Smart Zoom - a chrome extension using getUserMedia

I recently made a chrome extension called smartZoom which makes chrome set the browser’s zoom level based off of the user’s proximity to their laptop using getUserMedia. While I wouldn’t say it’s entirely complete and working they way I want it to, it can definately be considered a proof of concept.


Table of Contents

The motivation

I was just browsing reddit on my laptop and had placed the laptop on the other end of the bed and realized that it was too far away for me to read it properly. I thought to myself “it would be so convinient if my browser zoomed in and out for me instead of having to press a few keys”. And so, I stopped browsing reddit and started writing code.

Detecting Proximity

I got the idea for this extension while I was working on my Camera Theremin and so the method for detecting proximity is the same and you can read about it here. However, I needed to make some modifications to be able to use the value returned from this function as a way to set the browser’s zoom level.

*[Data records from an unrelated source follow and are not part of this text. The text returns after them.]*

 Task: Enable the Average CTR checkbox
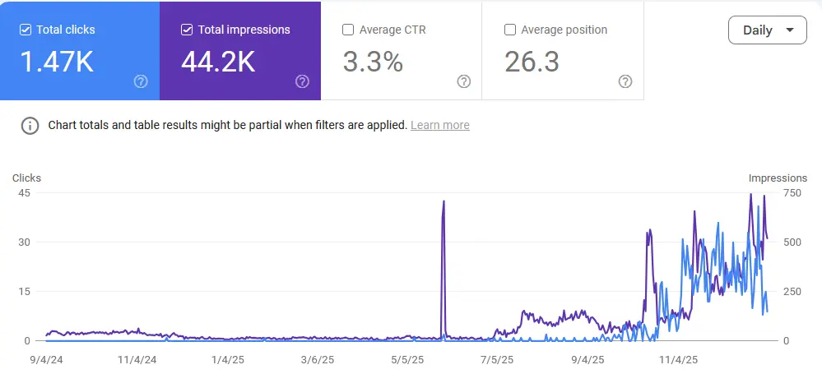coord(347,30)
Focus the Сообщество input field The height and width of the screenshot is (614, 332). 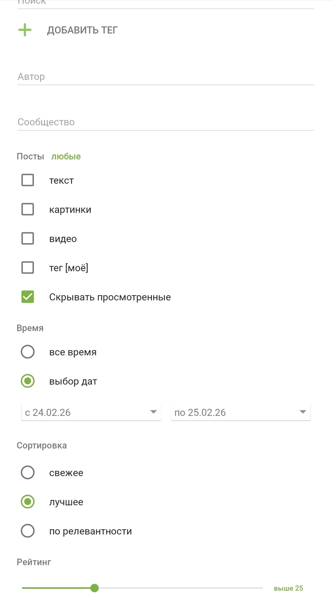(x=166, y=122)
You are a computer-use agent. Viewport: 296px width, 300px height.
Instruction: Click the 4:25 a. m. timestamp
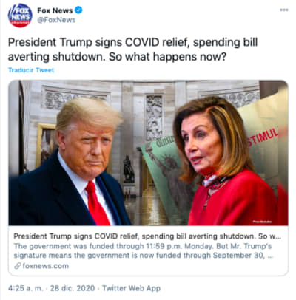(26, 288)
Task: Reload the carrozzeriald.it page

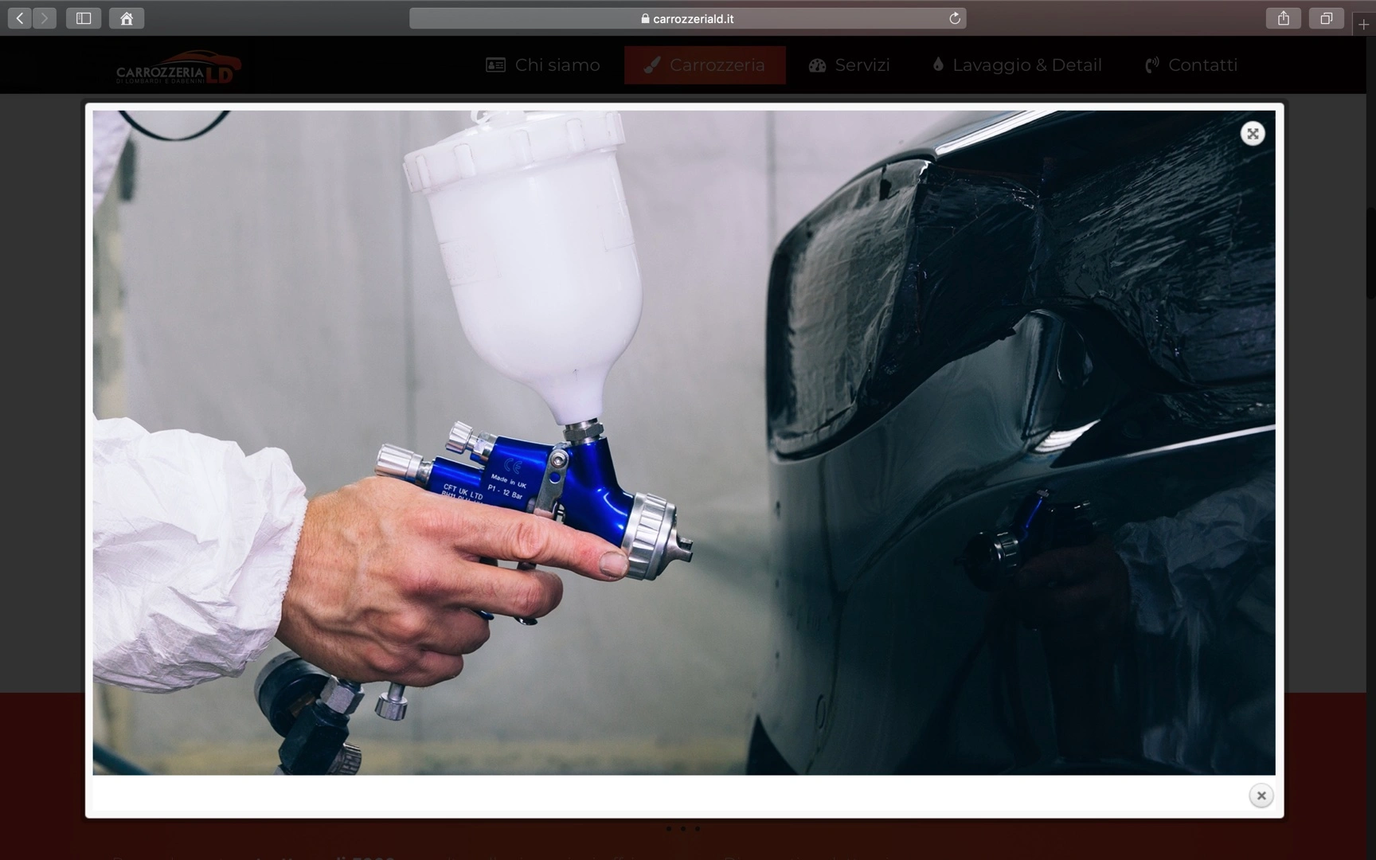Action: 955,18
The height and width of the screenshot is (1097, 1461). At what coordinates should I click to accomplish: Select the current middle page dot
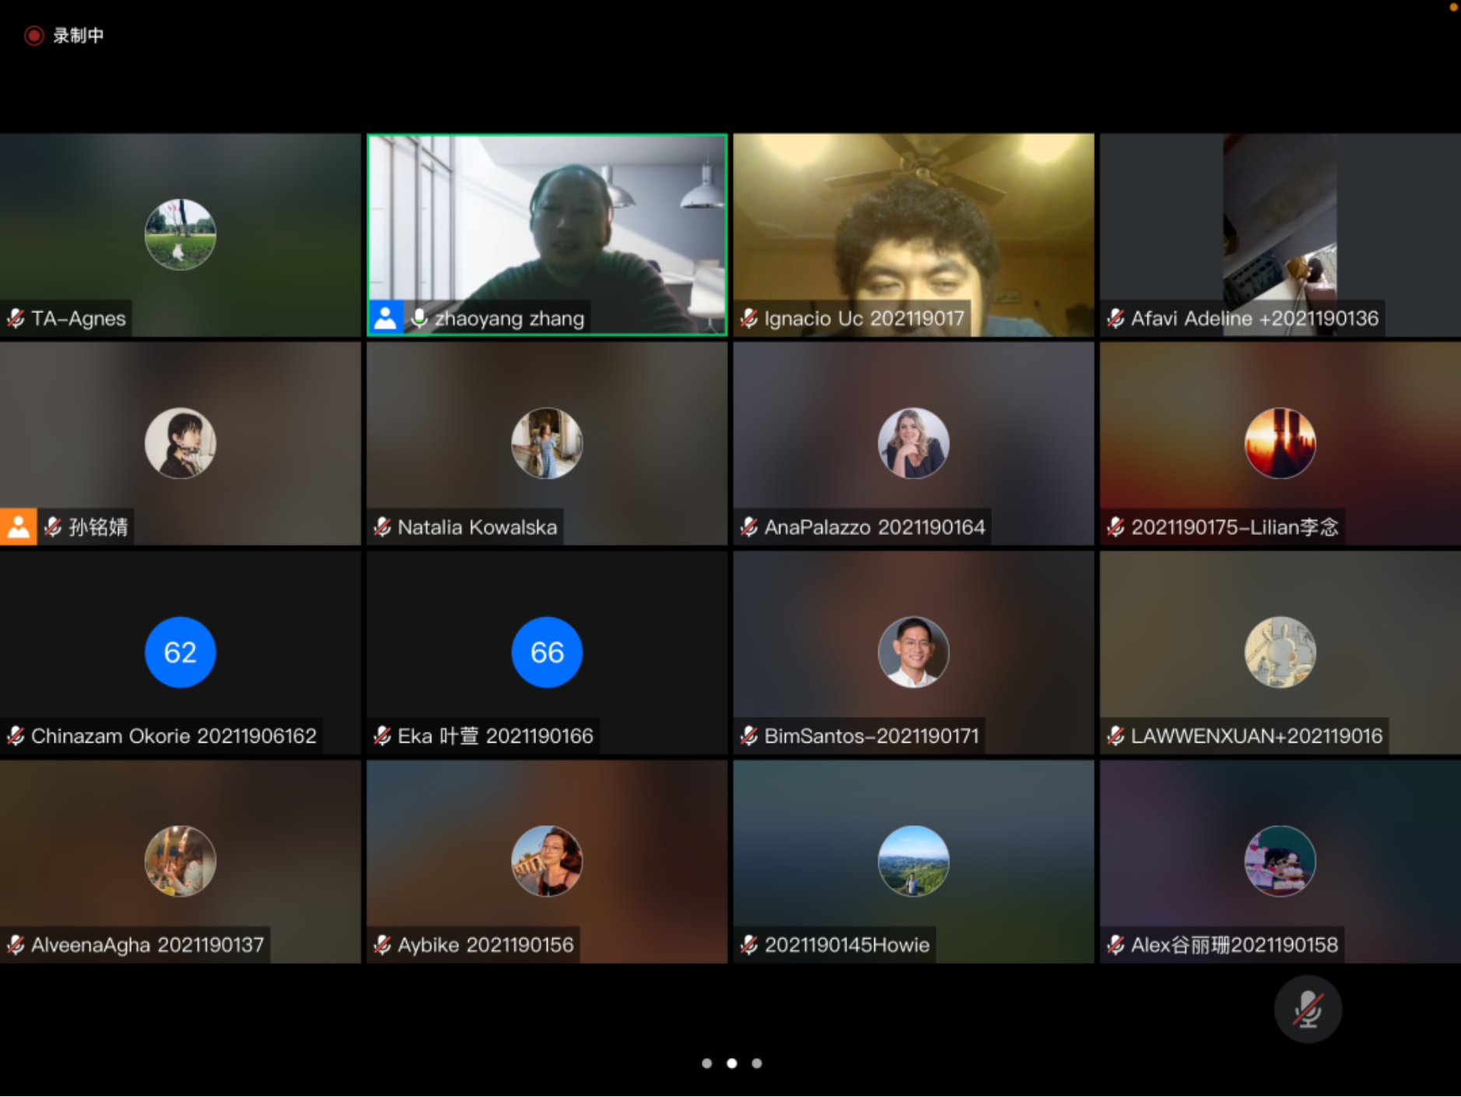pyautogui.click(x=731, y=1064)
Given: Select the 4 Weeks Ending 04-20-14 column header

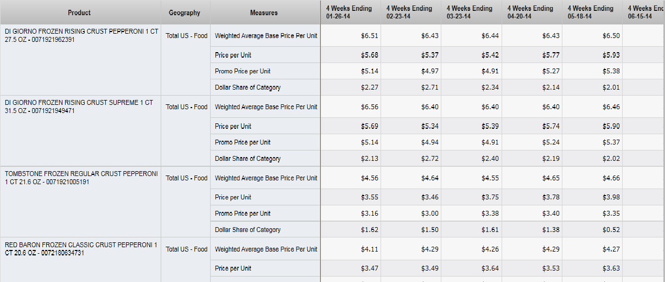Looking at the screenshot, I should pos(530,12).
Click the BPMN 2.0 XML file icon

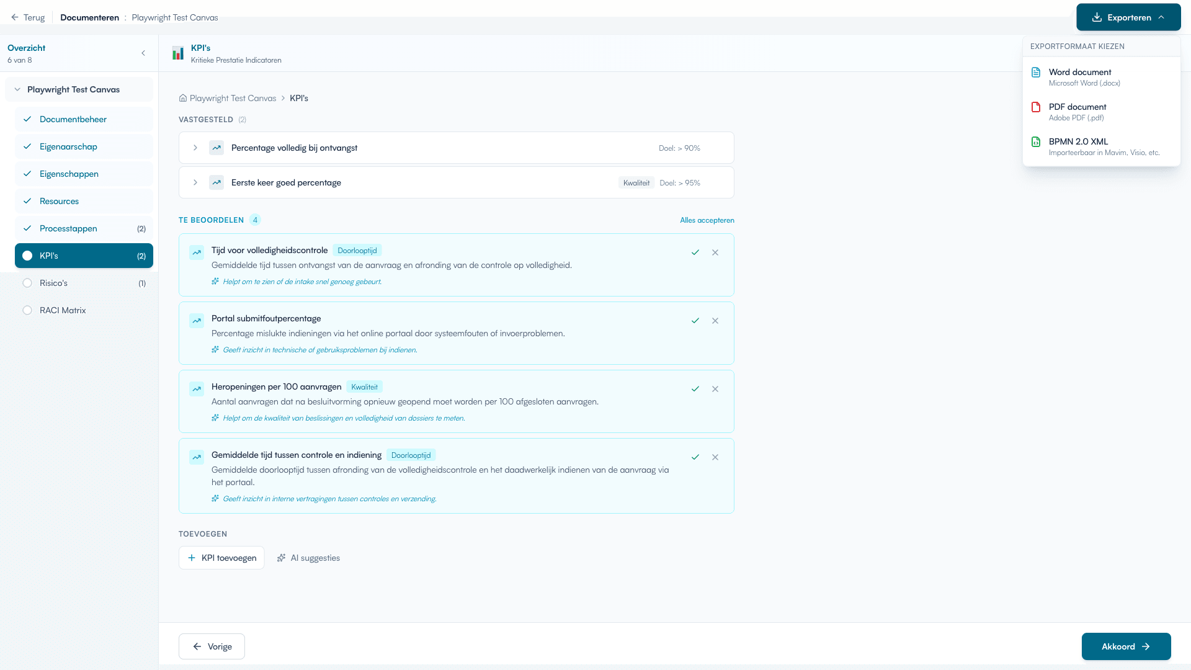point(1036,141)
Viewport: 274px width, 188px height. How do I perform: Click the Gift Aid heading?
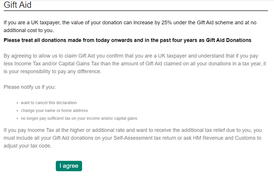pyautogui.click(x=17, y=5)
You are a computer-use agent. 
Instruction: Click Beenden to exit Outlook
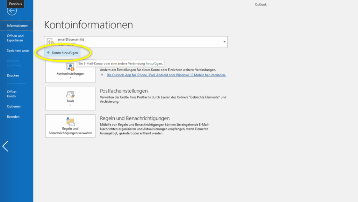pos(13,116)
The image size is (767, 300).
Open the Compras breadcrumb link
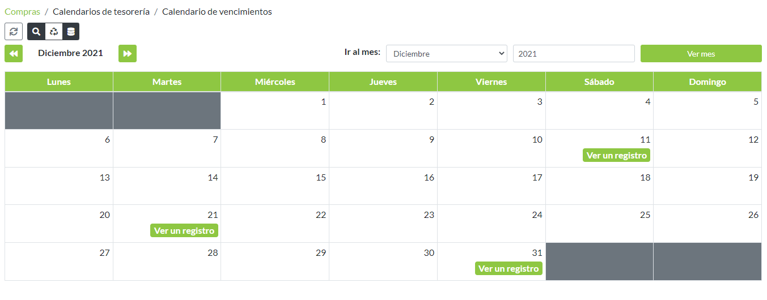pos(22,11)
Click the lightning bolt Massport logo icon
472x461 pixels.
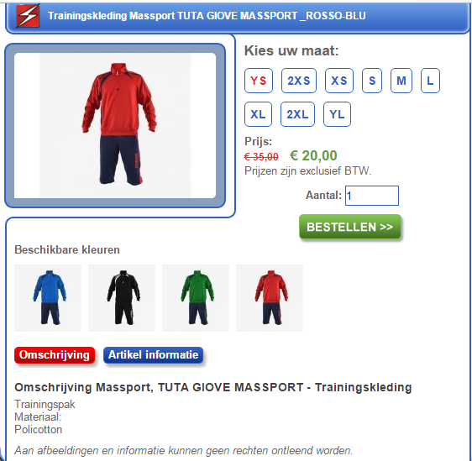28,16
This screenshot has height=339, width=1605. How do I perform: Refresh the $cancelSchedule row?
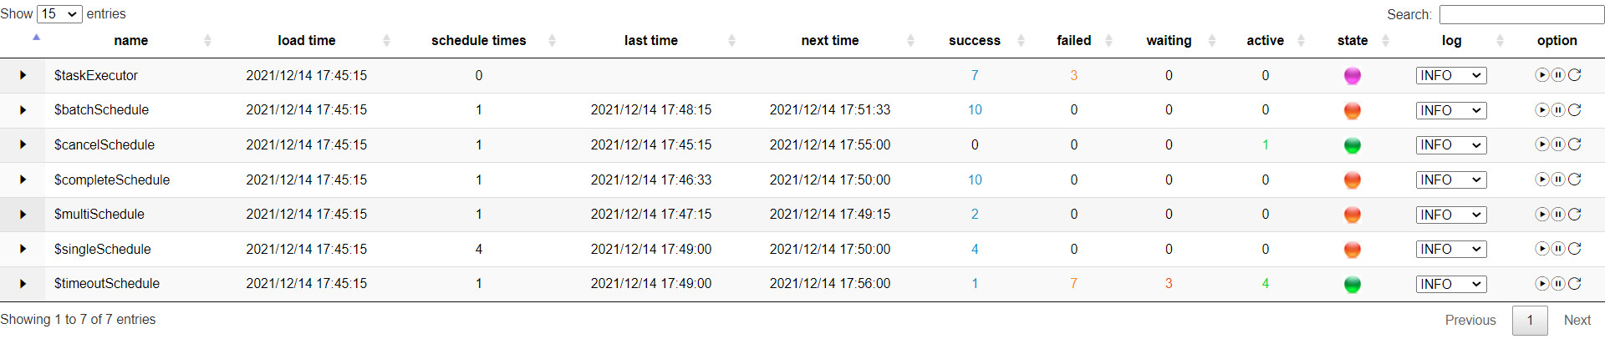click(x=1574, y=144)
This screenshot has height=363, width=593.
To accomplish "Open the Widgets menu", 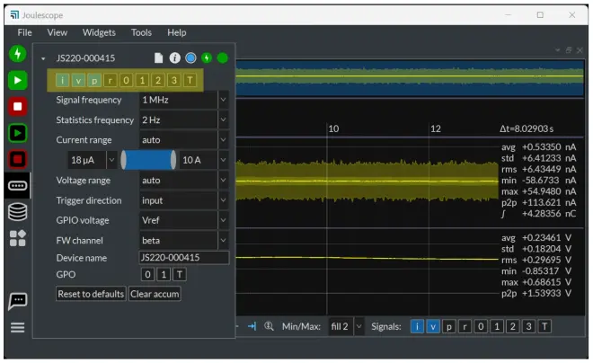I will 99,32.
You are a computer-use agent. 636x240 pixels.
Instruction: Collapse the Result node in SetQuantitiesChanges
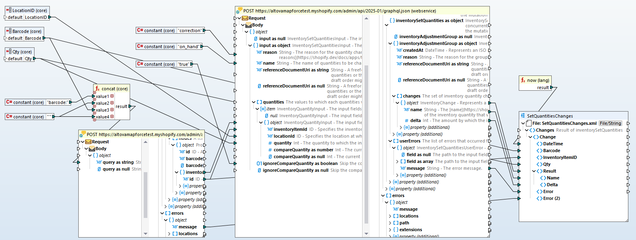534,171
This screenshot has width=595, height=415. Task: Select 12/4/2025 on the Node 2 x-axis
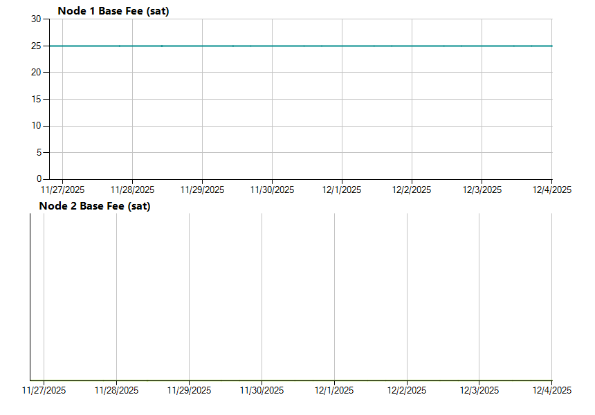click(551, 391)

Improving proximity detection 1

Cropping the frame

The simplest method I could think of to improve the detection was to crop the frame to remove objects to the sides of the user and have a region of interest containing only the thresholded user, thus giving us a more accurate measure of proximity. Of course, this method has it’s flaws. This doesn’t help us remove objects that are too close to the user and requires the user’s effort to determine where to crop the frame. As a result, it is merely the first step in my efforts to improve the accuracy of detection. Implementing this method was quite easy. After setting up some buttons to change the boundries to which the frame should be cropped, all that needed to be done was to change loops that iterate through pixels in the image to:

for(var i = ys; i<ye; i++){
	for(var j = xs; j<xe; j++){
		var k = i*width+j;
		//allows us to access thresholded[k]
		//which has (x,y) coordinates (j, i)
	}
}

Where xs = x-start, xe = x-end, ys = y-start, ye = y-end

Since this reduces the number of pixels we access, decreasing the overall area by modifing the boundries allows for faster runtime.

Improving proximity detection 2

Largest object

The next most obvious thing I could think of was to only consider the largest object. For this I used blob detection. A blob can be thought of as a collection of pixels all sharing a property that are connected.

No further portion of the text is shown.